■ **What you need to do**
From the records below, output exactly the lines running from the line containing "The width and height of the screenshot is (631, 355)." through the line containing "1794x990 pixels.", and no others.

[Dataset items]

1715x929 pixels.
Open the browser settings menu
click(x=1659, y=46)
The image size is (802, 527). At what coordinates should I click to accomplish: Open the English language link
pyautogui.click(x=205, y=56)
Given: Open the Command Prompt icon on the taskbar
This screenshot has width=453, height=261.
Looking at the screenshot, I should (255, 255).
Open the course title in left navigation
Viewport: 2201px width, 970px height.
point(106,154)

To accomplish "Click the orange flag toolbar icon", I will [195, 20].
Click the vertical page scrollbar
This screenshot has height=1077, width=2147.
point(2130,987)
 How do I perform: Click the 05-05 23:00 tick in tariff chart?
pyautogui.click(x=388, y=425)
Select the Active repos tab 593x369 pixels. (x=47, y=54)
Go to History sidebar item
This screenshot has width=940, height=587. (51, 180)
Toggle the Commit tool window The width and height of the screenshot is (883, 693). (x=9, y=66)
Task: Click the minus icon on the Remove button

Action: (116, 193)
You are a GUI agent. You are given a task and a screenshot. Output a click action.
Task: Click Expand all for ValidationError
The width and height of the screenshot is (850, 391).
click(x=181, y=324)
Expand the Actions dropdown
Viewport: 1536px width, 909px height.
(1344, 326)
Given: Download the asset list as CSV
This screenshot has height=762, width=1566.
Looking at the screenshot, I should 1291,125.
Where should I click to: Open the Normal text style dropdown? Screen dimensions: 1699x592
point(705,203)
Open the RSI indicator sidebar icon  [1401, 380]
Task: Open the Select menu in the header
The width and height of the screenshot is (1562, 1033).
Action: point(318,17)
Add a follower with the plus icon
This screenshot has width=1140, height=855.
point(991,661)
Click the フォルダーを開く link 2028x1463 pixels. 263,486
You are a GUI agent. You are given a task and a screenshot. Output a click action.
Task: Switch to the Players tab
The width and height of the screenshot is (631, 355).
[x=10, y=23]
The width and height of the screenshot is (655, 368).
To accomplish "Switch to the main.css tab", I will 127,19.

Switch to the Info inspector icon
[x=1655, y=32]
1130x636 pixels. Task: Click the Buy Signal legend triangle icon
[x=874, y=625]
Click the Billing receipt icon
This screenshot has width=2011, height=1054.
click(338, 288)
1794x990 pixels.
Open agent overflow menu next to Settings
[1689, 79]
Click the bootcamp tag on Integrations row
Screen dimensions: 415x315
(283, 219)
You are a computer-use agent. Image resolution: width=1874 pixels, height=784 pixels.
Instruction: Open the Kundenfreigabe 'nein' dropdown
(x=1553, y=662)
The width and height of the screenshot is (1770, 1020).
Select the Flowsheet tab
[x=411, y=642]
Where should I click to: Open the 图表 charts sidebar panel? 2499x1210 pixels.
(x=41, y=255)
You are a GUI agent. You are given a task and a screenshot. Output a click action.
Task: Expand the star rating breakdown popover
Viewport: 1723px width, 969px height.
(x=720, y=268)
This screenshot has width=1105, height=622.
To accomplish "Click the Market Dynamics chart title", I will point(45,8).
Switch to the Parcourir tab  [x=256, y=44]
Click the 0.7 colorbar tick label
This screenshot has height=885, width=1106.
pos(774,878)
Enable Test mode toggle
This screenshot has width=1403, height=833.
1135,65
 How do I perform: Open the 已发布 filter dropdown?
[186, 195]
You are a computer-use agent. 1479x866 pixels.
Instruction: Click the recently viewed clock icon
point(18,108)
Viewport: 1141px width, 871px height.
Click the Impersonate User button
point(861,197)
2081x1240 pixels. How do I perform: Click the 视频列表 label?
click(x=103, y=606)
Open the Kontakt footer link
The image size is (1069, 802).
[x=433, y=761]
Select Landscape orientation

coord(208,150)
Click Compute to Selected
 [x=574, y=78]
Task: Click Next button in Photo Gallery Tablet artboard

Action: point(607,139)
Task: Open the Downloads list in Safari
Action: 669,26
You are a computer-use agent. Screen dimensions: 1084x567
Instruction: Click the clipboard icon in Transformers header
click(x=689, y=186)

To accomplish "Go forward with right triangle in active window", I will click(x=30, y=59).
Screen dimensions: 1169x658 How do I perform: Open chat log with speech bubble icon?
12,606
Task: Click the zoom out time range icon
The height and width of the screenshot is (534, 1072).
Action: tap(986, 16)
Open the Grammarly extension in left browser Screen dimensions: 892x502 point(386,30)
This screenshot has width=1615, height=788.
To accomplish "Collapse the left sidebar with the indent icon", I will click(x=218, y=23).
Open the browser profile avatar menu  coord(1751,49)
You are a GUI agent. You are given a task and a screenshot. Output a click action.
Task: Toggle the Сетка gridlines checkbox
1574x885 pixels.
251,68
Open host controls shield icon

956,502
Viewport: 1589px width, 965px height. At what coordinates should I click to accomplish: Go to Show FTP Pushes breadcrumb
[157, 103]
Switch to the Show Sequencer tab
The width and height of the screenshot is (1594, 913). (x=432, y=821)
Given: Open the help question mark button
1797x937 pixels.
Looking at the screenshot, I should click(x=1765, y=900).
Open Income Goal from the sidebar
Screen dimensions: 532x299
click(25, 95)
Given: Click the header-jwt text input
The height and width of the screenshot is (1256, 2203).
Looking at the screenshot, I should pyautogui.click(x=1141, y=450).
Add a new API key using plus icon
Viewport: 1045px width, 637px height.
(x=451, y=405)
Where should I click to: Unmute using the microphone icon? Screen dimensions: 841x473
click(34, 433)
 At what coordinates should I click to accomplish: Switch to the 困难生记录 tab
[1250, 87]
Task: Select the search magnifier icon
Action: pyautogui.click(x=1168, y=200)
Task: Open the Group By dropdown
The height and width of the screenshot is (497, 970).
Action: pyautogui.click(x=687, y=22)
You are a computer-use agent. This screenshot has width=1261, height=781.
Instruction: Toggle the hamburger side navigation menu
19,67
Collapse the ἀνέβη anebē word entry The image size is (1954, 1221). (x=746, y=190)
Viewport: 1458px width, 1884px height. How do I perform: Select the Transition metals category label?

■ **Answer to this task**
The width and height of the screenshot is (631, 355).
[x=10, y=23]
The width and height of the screenshot is (655, 368).
To accomplish "Switch to the main.css tab", I will 127,19.

Switch to the Info inspector icon
[x=1655, y=32]
1130x636 pixels. Task: Click the Buy Signal legend triangle icon
[x=874, y=625]
Click the Billing receipt icon
This screenshot has width=2011, height=1054.
click(338, 288)
1794x990 pixels.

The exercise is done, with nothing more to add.